Domain controller outbound authentication	DC initiating authentication to attacker system	Critical	Highly suspicious behavior.
NTLM authentication followed by relay activity	Authentication used immediately for NTLM relay	High	Common attack chain.
Execution of coercion tools	Processes related to DFSCoerce exploitation	Critical	Direct evidence of attack activity.
SMB connection to attacker host	Coerced host connecting to unusual destination	High	Indicates forced authentication.

Common Tools

Tool	Usage
DFSCoerce	Exploits MS-DFSNM protocol to force machine authentication.
ntlmrelayx	Relays coerced NTLM authentication to target services.
Coercer	Framework automating coercion attacks.
CrackMapExec	Used with relay attacks to escalate privileges.
Impacket	Provides relay and authentication abuse capabilities.

Relevant Artifacts

Domain controller Security logs (4624, 4776, 4769)
SMB authentication logs
Network traffic logs showing outbound authentication
Sysmon logs (1, 3)
EDR telemetry identifying coercion tools
Prefetch artifacts for DFSCoerce execution
NTLM relay logs
Authentication logs on relay targets

MITRE ATT&CK References

T1187 Forced Authentication
T1557 Adversary-in-the-Middle
T1557.001 LLMNR/NBT-NS Poisoning and SMB Relay

Decision Tree

Is the suspicious event present?
- Identify machine account authentication events.
What host generated the event?
- Determine which server initiated authentication.
Is the authentication expected?
- Investigate whether system normally authenticates externally.
Pivot:
- Source host → inspect execution of DFSCoerce or coercion tools.
- Destination host → analyze relay attempts.
- Network → inspect SMB authentication flows.
Confirm exploitation
- Determine whether coerced authentication was relayed for privilege escalation.

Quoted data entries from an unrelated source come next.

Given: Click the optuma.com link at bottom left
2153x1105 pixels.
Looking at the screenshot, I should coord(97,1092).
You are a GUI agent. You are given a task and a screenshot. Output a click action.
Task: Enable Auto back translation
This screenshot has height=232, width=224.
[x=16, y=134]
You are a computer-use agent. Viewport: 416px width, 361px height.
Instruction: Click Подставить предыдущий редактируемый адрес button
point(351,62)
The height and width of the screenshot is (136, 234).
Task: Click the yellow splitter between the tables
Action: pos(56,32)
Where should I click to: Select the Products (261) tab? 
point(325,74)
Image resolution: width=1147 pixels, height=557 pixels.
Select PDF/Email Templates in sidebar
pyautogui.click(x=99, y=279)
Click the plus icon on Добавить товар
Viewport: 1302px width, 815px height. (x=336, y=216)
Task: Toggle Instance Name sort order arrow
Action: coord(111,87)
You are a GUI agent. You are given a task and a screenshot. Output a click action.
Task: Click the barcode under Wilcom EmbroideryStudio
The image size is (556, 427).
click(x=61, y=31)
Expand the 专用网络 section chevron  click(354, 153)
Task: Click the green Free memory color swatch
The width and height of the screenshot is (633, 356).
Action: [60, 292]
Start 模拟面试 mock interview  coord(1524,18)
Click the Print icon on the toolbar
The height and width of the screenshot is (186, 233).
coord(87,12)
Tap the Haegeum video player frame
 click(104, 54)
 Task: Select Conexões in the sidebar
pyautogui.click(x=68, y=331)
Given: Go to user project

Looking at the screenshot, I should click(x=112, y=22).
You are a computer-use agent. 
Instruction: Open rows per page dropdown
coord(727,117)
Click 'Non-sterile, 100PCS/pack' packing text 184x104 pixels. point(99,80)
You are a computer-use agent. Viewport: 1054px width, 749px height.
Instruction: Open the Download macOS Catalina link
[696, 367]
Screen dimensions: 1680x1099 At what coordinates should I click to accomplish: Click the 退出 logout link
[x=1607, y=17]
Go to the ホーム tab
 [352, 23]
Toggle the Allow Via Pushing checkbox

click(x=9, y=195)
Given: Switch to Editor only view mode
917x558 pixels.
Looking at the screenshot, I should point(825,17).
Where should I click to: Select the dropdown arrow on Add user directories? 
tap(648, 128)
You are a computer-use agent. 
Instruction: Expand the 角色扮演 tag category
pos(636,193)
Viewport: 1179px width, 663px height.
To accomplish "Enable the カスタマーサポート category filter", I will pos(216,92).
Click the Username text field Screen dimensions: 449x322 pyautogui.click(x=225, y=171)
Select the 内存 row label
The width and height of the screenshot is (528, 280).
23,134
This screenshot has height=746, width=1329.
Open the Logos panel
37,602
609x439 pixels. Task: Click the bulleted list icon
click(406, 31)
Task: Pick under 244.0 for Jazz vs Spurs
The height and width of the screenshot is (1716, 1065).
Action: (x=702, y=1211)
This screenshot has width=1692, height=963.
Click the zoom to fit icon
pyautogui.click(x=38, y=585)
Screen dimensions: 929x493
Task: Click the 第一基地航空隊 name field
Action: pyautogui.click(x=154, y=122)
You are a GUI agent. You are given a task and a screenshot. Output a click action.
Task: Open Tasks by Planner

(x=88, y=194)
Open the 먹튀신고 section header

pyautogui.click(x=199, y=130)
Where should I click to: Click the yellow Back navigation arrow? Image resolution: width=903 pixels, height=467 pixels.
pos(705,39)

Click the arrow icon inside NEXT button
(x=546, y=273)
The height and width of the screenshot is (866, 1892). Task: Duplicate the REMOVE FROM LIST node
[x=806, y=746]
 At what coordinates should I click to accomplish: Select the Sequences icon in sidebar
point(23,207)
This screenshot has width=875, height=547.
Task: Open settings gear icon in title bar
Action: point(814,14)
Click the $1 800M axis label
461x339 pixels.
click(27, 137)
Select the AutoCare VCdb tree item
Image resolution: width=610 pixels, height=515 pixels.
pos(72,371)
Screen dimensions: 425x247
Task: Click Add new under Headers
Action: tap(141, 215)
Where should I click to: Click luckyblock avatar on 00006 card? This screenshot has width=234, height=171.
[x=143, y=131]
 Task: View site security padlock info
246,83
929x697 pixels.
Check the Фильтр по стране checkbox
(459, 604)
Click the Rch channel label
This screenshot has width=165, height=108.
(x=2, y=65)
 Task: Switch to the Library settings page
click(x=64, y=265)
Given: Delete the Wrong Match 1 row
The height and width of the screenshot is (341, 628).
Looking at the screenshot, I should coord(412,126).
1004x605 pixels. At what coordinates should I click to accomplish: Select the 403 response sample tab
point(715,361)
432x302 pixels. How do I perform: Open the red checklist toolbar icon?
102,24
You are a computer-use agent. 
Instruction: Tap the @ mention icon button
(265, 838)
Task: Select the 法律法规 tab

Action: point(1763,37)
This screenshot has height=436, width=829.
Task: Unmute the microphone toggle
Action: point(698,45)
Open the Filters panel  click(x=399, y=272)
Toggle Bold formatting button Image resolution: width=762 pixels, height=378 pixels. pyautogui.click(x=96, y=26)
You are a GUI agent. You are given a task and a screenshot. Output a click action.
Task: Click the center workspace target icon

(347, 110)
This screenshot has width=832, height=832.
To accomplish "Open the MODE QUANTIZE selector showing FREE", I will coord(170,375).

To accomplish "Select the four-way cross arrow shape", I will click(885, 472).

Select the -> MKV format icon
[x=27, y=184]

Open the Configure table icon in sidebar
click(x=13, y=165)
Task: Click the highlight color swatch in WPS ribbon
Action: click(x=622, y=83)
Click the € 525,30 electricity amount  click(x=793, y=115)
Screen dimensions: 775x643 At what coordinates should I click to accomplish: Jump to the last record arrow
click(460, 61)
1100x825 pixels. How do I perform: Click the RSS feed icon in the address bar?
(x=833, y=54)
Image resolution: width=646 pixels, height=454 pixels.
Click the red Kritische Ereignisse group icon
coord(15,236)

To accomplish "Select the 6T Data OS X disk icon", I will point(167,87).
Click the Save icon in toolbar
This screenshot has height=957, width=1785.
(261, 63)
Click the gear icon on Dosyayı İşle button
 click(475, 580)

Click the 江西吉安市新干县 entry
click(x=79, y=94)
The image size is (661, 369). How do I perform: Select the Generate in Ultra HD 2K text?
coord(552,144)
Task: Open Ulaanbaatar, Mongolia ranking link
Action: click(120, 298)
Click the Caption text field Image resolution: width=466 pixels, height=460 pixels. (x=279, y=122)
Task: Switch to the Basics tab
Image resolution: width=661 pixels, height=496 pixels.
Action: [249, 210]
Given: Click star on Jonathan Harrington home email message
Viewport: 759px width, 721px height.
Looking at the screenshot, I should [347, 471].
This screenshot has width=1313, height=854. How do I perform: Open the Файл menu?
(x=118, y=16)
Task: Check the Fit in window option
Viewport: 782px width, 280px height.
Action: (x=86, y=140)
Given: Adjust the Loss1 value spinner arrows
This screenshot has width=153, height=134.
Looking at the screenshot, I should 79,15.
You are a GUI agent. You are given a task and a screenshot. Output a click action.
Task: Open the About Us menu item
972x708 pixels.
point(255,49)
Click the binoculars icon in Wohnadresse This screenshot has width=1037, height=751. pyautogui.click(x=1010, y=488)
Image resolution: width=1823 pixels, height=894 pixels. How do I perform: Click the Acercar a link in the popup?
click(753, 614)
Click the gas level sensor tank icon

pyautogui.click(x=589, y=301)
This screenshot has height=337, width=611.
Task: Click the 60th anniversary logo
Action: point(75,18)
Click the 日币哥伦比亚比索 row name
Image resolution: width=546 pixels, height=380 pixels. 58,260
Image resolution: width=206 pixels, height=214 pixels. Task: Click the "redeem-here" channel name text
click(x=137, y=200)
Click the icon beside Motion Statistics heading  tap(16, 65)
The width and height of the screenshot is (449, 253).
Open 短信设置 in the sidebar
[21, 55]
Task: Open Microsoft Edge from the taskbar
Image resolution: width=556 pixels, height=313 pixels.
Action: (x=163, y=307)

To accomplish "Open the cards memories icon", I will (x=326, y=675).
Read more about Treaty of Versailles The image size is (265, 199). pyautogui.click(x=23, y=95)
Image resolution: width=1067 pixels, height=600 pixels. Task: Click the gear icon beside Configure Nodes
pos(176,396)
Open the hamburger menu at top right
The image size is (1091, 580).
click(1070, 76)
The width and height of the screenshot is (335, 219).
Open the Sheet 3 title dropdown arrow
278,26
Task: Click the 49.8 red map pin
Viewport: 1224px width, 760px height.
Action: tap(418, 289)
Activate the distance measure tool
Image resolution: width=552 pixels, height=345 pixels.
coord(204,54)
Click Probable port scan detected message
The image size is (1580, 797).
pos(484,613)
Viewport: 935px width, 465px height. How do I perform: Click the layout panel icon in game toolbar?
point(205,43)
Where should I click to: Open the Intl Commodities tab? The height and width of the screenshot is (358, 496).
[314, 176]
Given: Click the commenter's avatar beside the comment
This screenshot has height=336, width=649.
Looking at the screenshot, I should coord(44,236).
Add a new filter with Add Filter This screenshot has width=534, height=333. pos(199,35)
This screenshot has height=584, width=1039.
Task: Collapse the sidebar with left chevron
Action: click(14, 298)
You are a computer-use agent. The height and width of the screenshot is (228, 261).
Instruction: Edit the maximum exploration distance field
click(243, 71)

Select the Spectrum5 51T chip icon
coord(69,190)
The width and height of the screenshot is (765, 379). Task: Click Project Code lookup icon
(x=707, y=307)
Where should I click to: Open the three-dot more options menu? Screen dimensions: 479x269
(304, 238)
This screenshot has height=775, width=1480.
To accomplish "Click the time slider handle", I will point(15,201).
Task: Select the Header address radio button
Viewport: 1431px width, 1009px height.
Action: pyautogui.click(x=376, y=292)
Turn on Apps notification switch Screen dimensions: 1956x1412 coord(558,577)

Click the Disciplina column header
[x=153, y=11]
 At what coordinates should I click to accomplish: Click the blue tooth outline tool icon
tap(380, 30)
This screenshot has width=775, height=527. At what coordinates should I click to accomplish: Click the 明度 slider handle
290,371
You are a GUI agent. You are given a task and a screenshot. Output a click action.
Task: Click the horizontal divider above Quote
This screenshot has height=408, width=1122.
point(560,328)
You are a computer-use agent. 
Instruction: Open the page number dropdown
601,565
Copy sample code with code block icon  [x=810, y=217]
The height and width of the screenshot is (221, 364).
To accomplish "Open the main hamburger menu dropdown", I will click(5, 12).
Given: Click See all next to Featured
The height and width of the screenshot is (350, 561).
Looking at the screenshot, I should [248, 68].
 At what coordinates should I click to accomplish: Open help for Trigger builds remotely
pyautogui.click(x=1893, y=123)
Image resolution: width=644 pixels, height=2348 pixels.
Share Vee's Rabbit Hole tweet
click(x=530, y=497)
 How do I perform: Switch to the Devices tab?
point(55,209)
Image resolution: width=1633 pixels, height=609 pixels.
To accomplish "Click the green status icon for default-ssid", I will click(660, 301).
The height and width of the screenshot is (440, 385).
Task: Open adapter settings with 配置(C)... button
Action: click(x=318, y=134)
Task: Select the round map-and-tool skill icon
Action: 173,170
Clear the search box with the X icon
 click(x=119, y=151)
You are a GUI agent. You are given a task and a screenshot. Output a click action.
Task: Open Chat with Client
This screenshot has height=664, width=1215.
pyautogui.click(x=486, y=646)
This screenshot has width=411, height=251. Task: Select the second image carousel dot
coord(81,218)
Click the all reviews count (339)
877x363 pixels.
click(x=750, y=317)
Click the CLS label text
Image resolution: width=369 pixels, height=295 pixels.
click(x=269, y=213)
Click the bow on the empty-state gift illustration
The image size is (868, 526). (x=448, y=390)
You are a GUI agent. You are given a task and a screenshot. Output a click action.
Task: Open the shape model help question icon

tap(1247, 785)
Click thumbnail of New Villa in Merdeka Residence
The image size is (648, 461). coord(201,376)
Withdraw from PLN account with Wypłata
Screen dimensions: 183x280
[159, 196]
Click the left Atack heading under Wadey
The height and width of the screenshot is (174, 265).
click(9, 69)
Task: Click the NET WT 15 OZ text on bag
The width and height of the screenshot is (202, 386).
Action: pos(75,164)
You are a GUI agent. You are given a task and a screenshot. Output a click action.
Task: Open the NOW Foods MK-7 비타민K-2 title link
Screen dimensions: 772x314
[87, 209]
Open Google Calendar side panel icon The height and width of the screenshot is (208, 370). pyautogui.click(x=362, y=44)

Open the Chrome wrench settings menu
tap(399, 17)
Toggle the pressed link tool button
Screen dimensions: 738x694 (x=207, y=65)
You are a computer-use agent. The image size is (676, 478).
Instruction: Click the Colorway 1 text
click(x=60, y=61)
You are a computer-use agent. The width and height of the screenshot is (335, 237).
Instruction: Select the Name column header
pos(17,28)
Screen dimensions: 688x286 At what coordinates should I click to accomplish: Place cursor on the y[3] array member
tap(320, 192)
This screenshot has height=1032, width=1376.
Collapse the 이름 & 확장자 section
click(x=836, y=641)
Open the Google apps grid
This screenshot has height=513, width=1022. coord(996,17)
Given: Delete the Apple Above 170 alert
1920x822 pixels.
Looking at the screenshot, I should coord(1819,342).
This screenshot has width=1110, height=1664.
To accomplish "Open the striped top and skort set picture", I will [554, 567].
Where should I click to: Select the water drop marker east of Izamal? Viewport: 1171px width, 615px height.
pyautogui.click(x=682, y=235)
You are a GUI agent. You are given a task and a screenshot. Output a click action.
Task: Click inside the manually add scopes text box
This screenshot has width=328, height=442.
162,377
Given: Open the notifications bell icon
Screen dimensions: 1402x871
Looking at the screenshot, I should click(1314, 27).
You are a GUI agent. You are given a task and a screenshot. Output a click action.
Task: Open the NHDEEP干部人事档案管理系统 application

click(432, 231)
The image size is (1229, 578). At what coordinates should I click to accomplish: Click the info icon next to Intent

Example Detection Templates

KQL

SecurityEvent
| where EventID == 4776
| where TargetUserName endswith "$"

DeviceNetworkEvents
| where RemotePort in (445,80,443)
| summarize count() by RemoteIP, InitiatingProcessAccountName, bin(TimeGenerated,5m)

EQL

any where event.code == "4776"

Sigma

title: Suspicious Machine Account Authentication via DFSCoerce
id: dfscoerce-detection
status: experimental
description: Detects machine account authentication possibly caused by DFSCoerce coercion
logsource:
  product: windows
  service: security
detection:
  selection:
    EventID: 4776
  condition: selection
fields:
  - TargetUserName
  - Workstation
falsepositives:
  - Legitimate machine authentication
level: medium
tags:
  - attack.lateral_movement
  - attack.t1187

Mitigation & Hardening

Control Area	Mitigation	Effectiveness	Notes
NTLM restrictions	Disable or restrict NTLM authentication	Critical	Prevents relay exploitation.
SMB signing	Require SMB signing across domain	High	Stops NTLM relay attacks.
Patch management	Apply security updates addressing DFS protocol abuse	High	Reduces attack surface.
Monitoring	Alert on machine account outbound authentication	High	Detects coercion attempts.
Network segmentation	Limit SMB communication between systems	Medium	Reduces relay opportunities.